Patients and Methods
Tumor (peripheral blood) and germline (saliva) samples were collected from 321 patients from 6 UK trials via the Genomics England CLL pilot: ARCTIC (n=61), AdMIRe (n=64), CLL 210 (n=30), CLEAR (n=12), RIAltO (n=88) and FLAIR (n=66). We performed WGS on the HiSeqX (Illumina). After read alignment, we detected somatic variants using Strelka 2.4.7 for small variants detection (SNV and InDels), Manta 0.28.0 for structural variant (SV) detection, and Canvas 1.3.1 for copy number variant (CNV) detection (Illumina). Non-coding regions were annotated with information from primary CLL, CLL cell lines and B-cell ENCODE databases. Mutational signatures and putative regions of kataegis were calculated based on Alexandrov et al. (Nature, 2013) and Lawrence et al. (Nature, 2013). Telomere lengths were assessed using Telomerecat. Data aggregation was performed using contingency tables combined with non-negative matrix factorization.
Results
Mean coverage was 94.2X for tumor and 28.5X for germline samples. We found a median of 9172 SNPs/sample after filtering and 2348 indels/sample across 321 patients. High risk CLL was enriched for genomic complexity and poor prognostic mutations. The most frequently mutated genes were SF3B1 (17%), TP53 (13%), NOTCH1 (12%), IGLL5 (12%), and ATM (11%). Analysis of non-coding regions using DNA methylation markers, ATAC-seq and Hi-C revealed potential candidate regions associated with early relapse. Using CNA and SV data, we identified interesting patterns of genomic complexity and structural variants, including a trend towards enrichment of del8p in Relapse/Refractory and FCR non-responders. Additionally, we investigated mutation signatures and kataegis across coding and non-coding regions of the genome. We correlated exonic regions of DDR genes in germline data with clinical outcomes and extended this to genes mutated in both tumor and germline data, termed germline-tumor double-hits.
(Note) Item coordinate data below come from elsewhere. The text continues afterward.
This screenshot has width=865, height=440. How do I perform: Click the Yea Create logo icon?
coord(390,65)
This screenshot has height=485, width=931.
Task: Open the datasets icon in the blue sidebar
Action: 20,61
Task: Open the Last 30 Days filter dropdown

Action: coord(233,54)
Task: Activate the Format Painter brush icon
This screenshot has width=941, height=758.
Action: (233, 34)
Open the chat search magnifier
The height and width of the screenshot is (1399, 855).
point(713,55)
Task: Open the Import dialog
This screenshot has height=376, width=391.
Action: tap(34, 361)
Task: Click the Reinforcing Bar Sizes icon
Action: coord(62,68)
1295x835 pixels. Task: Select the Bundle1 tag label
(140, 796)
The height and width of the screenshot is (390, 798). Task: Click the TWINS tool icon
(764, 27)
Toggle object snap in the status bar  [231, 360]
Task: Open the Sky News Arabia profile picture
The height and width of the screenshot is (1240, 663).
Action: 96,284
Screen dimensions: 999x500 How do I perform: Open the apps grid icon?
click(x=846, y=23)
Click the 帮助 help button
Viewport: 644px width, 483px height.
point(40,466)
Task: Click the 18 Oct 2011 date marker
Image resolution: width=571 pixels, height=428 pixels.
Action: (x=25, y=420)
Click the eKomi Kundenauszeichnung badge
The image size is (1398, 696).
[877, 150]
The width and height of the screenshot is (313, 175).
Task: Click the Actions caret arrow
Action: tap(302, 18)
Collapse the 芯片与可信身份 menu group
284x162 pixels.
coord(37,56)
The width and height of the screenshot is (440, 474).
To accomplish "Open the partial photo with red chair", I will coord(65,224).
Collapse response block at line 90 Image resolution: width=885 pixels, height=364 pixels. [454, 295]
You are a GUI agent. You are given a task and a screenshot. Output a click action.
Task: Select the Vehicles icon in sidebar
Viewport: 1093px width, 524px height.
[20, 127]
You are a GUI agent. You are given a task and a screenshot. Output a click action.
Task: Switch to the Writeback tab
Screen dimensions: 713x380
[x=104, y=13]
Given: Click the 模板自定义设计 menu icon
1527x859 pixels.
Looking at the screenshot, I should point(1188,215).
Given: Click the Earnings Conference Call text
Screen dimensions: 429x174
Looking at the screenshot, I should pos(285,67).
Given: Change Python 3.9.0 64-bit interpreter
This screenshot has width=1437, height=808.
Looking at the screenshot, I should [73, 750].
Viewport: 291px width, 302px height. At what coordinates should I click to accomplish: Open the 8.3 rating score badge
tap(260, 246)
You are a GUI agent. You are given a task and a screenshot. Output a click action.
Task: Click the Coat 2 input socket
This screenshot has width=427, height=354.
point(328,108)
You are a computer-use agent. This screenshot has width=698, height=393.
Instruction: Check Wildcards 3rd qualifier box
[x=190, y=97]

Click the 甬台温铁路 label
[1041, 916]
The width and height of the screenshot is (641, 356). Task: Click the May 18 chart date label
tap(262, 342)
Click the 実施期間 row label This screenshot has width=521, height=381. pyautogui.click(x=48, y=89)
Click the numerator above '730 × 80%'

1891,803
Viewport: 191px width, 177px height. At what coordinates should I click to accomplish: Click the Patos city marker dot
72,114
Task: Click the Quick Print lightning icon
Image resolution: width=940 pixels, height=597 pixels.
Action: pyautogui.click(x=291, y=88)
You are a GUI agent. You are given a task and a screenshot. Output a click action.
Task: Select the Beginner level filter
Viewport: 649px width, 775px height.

We examined the relationship between the Alexandrov hypermutation signature, IgHV status (determined by % homology to the reference genome) and PFS, and combined mutational density at the Ig locus with mutation signature aiming to predict IgHV status.
Finally, we produced a binary contingency matrix, using non-negative matrix factorization to cluster the samples. This method highlighted patient groups with shared genomic profiles.
Conclusion
We present preliminary data on a patient stratification method derived from WGS of 321 paired germline and CLL trial samples. Our predictive signature includes driver gene mutations, CNAs, IgHV status, genomic complexity, telomere length, overall mutation burden and genes with germline-tumor double-hits. Our comprehensive, NGS-based patient stratification attempts to predict patient outcome in a single sequencing run.
Disclosures
Becq: Illumina: Employment. He:Illumina: Employment. Ross:Illumina: Employment. Bentley:Illumina: Employment. Pettitt:Celgene: Research Funding; Gilead: Research Funding; Roche: Research Funding; GSK/Novartis: Research Funding; Napp: Research Funding; AstraZeneca: Research Funding; Chugai: Research Funding. Hillmen:Novartis: Research Funding; Gilead Sciences, Inc.: Honoraria, Research Funding; Alexion Pharmaceuticals, Inc: Consultancy, Honoraria; F. Hoffmann-La Roche Ltd: Research Funding; Celgene: Research Funding; Acerta: Membership on an entity's Board of Directors or advisory committees; Abbvie: Honoraria, Membership on an entity's Board of Directors or advisory committees, Research Funding; Pharmacyclics: Research Funding; Janssen: Consultancy, Honoraria, Membership on an entity's Board of Directors or advisory committees, Research Funding. Schuh:Giles, Roche, Janssen, AbbVie: Honoraria.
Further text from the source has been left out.